Mike Beebe: Yeah, the maximum anybody can give, and they can give, anybody in the country can give up to $2000 per person or per entity, even in Arkansas, even businesses and corporations can give up to $2000 in the general election. So, that opportunity's always there and the opportunity to, for people across the country who have friends, neighbors, relatives in Arkansas to at least talk to their, to the people in Arkansas that they can talk to to ensure they're aware of this race.
GENERAL WESLEY CLARK: Well, I hope you'll do that, for all of you that are listening to this. I think Mike Beebe's a real leader. I think he's good for the state. I think he's good for the country, and he's the kind of American that I think we all want to boost.
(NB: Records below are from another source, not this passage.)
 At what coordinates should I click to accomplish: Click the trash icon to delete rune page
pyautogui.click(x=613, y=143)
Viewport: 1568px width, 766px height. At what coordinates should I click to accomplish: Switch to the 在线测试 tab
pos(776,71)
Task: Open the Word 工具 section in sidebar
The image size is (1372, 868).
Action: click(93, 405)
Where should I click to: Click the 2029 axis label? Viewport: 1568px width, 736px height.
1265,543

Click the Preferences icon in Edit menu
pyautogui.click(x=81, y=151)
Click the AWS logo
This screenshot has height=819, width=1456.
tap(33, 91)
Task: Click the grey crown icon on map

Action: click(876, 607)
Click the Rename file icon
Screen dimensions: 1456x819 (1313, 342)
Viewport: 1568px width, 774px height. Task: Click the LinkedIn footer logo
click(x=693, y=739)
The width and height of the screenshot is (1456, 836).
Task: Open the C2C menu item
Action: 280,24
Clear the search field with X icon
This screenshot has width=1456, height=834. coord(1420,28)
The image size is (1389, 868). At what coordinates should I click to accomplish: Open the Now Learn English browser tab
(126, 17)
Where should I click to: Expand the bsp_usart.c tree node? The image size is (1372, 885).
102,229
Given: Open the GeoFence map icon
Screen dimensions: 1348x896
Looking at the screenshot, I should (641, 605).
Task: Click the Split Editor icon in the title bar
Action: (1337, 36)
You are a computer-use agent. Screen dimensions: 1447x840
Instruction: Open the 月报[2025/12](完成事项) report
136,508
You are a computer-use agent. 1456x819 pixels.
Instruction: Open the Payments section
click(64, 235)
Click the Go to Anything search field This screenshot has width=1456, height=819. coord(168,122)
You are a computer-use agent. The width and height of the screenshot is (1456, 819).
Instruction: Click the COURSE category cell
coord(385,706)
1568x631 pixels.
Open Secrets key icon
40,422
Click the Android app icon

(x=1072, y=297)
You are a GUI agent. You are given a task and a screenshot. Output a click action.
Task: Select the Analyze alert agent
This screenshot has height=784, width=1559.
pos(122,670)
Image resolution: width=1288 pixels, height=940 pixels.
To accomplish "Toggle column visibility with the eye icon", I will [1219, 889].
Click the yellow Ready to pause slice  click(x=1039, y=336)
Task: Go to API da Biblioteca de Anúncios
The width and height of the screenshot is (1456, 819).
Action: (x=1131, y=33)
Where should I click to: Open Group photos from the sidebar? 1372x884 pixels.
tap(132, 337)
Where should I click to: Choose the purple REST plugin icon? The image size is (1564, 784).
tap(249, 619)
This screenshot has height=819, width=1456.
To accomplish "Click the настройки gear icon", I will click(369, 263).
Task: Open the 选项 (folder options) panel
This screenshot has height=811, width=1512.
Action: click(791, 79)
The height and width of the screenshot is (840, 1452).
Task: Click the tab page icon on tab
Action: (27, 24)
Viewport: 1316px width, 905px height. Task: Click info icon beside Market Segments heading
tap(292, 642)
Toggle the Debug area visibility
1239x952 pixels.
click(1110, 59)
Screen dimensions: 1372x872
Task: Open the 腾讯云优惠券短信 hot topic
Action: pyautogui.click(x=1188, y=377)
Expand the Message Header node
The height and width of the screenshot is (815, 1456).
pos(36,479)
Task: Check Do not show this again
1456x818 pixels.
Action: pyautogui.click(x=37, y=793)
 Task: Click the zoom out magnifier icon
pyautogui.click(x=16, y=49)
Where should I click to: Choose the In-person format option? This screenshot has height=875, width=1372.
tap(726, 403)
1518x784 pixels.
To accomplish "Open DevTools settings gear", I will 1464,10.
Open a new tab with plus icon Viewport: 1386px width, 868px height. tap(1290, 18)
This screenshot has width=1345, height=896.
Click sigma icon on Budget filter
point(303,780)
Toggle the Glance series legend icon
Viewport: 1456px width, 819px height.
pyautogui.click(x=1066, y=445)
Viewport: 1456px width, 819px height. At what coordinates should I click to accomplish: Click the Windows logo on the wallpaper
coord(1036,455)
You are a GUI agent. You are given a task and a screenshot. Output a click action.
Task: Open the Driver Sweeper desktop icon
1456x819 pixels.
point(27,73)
You know, I was leaving that restaurant after I had that discussion with that young man, and his buddy jumped up and he pointed his finger at my chest and he said, "I'm from Fort Smith, Arkansas," he said, "And I'm a Republican, and I'm proud to be a Republican," he said, and he said, "Arkansas is the last Democratic state in the south, " he said, "and we're going to take it away from you." And of course, this made me greatly concerned, because it made it sound like politics is like a football game. It isn't. It's about the welfare of the people. It's about the way you shape the future of the country, and it's a very serious endeavor. But I will say this, Mike, that that guy from Fort Smith, he never met you.
Mike Beebe: (laughs)
GENERAL WESLEY CLARK: Because they are not going to take Arkansas away from the people of Arkansas. They're not going to take it away from pubic servants who care about the people, who have their heart in the right place, who have spent their lives in dedicated service to ordinary folks in this country, people like Mike Beebe. You're going to be our next Governor. We're proud of you, Mike, and I'm glad you're on here.
Mike Beebe: Thank you, General, and thank for the opportunity.